Debía de referirse al pub Mahaffey’s, que se hallaba en la esquina opuesta del edificio. Terry y ella desayunaban allí algunas veces.

—Sigue en pie —le confirmó.

—Entonces te veo allí en quince minutos.

No dio lugar a despedidas. Zack cortó la llamada y Amy devolvió el móvil al bolsillo de su mochila. Terry volvía a extenderse la crema alrededor de los ojos azules, que tenía fijos en ella.

—¿Tienes una cita? —preguntó con tono picante.

—Yo no lo llamaría exactamente así. —Volvió a sentarse para retomar la tarea de atarse los cordones de las zapatillas—. Era Zack Parker.

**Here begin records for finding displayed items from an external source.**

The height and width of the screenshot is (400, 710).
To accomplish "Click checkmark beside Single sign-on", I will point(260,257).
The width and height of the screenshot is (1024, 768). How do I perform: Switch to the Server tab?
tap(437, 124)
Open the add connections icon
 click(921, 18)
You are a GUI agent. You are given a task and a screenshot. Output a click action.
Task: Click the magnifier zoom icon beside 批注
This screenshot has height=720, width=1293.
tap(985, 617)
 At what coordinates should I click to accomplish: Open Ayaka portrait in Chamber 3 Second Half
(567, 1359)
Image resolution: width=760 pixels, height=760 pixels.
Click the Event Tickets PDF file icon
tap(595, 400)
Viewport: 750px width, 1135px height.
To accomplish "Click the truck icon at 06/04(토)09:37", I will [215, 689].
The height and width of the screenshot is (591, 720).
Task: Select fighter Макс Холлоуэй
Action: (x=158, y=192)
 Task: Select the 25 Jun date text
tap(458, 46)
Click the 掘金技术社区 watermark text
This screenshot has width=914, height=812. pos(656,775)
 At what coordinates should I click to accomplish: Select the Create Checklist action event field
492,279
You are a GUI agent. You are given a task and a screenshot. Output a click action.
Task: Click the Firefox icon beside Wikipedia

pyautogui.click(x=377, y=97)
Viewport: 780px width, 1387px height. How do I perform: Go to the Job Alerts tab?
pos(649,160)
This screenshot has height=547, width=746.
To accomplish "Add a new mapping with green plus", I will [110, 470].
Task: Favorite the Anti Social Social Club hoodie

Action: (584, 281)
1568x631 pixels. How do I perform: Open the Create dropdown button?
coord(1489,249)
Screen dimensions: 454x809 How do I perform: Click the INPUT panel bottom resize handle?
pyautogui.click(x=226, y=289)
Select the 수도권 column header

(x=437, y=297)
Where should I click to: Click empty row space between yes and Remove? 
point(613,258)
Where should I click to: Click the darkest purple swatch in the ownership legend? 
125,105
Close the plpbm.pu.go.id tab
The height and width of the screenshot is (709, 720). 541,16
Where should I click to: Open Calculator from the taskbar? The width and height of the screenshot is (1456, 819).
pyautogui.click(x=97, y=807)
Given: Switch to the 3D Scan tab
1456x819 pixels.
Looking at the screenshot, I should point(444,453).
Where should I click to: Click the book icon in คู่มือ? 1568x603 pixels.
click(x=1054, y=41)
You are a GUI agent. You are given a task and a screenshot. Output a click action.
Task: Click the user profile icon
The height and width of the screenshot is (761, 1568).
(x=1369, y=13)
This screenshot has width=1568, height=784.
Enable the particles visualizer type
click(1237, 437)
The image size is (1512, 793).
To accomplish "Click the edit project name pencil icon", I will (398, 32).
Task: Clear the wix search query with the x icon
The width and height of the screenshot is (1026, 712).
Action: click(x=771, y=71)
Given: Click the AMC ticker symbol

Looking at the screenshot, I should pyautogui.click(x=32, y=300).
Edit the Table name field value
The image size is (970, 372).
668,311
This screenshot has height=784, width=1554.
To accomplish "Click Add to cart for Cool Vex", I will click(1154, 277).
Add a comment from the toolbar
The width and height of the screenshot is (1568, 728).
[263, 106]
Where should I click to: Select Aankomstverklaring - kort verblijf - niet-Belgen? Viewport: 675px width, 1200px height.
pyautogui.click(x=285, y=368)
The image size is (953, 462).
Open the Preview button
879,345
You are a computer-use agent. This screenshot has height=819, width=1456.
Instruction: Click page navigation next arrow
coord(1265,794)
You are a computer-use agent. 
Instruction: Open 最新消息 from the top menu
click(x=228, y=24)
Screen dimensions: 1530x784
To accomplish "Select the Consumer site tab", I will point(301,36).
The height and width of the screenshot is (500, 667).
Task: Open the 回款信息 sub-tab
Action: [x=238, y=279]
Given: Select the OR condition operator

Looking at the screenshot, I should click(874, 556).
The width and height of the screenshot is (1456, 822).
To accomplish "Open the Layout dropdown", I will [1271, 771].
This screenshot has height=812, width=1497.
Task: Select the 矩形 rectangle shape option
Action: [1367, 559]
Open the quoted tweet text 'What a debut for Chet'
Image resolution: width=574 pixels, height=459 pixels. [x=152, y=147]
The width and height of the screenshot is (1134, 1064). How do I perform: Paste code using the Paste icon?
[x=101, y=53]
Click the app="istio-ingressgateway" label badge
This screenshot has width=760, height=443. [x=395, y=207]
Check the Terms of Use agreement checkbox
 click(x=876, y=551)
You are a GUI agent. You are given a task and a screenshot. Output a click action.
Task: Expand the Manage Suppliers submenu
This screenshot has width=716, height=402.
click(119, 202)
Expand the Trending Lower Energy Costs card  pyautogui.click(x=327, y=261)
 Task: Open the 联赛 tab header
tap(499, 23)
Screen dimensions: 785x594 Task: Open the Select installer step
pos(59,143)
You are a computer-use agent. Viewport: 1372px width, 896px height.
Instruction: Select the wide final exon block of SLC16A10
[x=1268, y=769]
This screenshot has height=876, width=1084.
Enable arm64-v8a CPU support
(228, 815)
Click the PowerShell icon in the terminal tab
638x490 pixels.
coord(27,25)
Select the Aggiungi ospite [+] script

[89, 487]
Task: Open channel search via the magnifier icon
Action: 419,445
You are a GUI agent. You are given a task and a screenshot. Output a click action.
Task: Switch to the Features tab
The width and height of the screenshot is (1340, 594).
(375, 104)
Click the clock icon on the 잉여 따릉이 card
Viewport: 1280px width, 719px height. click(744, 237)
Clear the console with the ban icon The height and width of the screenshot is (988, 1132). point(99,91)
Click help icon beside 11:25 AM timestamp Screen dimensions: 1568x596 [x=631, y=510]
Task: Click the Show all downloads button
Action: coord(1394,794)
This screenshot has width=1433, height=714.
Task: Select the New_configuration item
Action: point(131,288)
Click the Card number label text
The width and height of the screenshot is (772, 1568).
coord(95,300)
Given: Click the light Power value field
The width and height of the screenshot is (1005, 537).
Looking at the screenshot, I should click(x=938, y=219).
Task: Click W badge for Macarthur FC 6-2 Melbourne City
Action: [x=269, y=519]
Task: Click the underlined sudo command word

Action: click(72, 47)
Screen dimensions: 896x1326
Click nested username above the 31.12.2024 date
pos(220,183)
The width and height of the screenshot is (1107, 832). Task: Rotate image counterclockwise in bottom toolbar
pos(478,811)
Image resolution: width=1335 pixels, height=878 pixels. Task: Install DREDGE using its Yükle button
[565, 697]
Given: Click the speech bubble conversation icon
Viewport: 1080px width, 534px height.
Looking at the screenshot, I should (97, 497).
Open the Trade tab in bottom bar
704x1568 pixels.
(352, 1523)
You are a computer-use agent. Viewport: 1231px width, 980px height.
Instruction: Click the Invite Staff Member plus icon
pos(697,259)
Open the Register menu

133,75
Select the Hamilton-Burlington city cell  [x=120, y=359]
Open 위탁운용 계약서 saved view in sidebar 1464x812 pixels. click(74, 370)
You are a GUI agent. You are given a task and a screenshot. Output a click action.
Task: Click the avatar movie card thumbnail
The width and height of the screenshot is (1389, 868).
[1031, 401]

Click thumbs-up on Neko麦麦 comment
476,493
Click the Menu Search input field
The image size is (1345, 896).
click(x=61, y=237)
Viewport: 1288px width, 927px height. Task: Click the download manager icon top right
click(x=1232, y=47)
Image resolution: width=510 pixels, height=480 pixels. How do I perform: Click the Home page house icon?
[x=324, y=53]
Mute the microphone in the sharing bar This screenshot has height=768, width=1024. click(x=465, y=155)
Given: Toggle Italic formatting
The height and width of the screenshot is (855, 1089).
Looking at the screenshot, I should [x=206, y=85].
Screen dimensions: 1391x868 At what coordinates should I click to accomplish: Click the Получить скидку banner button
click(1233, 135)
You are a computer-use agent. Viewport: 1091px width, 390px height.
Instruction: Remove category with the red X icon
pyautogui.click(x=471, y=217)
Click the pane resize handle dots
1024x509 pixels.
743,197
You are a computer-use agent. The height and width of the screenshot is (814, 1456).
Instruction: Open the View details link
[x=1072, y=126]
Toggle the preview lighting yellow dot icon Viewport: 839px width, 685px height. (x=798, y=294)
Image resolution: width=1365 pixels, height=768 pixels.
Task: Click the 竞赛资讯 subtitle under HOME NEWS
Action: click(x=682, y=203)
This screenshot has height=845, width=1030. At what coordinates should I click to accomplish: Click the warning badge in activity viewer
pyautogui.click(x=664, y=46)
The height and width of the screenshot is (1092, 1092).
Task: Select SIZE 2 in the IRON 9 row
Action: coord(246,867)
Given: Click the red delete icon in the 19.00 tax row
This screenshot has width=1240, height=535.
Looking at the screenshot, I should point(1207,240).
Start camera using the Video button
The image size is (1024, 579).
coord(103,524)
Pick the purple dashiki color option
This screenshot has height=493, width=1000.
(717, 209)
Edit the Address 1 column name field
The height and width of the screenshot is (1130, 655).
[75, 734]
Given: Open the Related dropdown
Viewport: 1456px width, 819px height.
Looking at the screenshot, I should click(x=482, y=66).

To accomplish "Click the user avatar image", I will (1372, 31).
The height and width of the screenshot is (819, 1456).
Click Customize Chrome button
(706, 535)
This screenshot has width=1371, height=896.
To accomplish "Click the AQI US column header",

Por el rabillo del ojo atisbó que los dedos de Terry detenían los movimientos circulares que trazaba en los párpados inferiores.

—Quiere que nos veamos dentro de unos minutos en Mahaffey’s. No me ha explicado el motivo, dice que prefiere hablarlo en persona. —Se encogió de hombros—. Imagino que será algo relativo a Keswick, aunque no se me ocurre nada que podamos tener en común ahora que Ava ya no está.